**Dataset excerpts:**
━━━

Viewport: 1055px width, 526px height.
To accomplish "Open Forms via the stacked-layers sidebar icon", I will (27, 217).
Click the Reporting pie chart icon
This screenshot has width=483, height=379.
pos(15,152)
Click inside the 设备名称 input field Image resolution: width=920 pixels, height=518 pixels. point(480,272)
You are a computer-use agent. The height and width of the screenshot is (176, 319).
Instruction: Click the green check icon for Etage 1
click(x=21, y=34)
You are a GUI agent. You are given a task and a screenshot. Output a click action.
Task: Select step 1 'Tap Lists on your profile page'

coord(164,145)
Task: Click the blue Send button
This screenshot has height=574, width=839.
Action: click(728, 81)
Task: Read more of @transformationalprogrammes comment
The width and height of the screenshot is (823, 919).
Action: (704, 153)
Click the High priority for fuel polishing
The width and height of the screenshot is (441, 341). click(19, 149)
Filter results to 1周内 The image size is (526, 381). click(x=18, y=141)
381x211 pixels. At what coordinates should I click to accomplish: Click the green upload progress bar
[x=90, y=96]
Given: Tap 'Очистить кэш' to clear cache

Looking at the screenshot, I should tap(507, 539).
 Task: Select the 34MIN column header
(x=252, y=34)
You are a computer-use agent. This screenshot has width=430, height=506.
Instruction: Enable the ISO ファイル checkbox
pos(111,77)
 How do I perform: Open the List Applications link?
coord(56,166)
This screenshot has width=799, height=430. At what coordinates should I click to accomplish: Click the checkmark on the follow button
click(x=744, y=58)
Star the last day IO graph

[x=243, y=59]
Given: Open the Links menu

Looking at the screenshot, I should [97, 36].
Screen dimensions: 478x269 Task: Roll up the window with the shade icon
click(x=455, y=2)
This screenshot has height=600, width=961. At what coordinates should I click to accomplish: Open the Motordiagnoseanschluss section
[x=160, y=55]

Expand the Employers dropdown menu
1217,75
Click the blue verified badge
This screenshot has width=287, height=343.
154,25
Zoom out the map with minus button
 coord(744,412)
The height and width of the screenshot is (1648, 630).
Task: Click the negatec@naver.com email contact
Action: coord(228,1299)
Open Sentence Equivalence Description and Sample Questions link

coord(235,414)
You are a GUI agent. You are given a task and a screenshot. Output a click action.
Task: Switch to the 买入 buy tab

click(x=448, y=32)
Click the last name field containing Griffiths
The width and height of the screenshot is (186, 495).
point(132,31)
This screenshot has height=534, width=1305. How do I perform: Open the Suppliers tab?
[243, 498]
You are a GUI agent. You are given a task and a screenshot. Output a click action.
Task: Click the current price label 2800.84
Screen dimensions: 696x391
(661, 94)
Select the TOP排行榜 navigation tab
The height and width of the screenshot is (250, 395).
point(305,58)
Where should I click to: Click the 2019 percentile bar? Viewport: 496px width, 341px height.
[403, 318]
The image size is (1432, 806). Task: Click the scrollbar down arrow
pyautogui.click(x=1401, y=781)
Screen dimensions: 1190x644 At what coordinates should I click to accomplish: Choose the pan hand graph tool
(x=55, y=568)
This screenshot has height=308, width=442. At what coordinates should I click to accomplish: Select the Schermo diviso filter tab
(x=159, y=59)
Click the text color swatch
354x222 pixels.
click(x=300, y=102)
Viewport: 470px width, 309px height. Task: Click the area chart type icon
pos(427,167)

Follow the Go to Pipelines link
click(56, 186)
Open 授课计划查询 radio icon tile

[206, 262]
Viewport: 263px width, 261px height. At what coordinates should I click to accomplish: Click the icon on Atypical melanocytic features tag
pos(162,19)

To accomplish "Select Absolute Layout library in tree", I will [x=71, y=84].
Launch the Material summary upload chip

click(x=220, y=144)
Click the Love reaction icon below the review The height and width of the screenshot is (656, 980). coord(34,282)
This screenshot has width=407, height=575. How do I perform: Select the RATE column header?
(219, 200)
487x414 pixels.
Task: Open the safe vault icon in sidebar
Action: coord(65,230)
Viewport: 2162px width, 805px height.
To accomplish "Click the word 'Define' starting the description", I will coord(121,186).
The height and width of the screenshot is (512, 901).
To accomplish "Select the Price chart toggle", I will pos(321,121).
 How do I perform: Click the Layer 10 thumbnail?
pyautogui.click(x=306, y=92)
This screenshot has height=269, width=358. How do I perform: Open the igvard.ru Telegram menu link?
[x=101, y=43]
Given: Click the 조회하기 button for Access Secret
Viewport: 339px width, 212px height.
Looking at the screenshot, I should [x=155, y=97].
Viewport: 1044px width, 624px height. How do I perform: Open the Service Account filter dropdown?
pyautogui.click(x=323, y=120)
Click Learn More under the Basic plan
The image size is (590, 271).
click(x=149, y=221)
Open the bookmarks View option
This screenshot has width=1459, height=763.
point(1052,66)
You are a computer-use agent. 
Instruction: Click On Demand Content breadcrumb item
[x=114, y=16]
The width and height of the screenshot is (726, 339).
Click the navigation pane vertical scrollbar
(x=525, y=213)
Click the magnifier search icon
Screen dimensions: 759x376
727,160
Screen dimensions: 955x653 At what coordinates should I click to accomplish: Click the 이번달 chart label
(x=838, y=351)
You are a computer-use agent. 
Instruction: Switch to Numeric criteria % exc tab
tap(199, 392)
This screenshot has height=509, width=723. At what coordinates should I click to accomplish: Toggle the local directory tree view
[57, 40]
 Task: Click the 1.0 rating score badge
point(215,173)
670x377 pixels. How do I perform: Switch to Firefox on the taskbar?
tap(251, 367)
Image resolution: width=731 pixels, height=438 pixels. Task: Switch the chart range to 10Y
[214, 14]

━━━

Search the entries above for the string "computer". Copy each line that holds it.

**ANSWER FOR THIS EXERCISE:**
You are a computer-use agent. The height and width of the screenshot is (176, 319).
You are a computer-use agent. This screenshot has width=430, height=506.
You are a computer-use agent. 
You are a computer-use agent. 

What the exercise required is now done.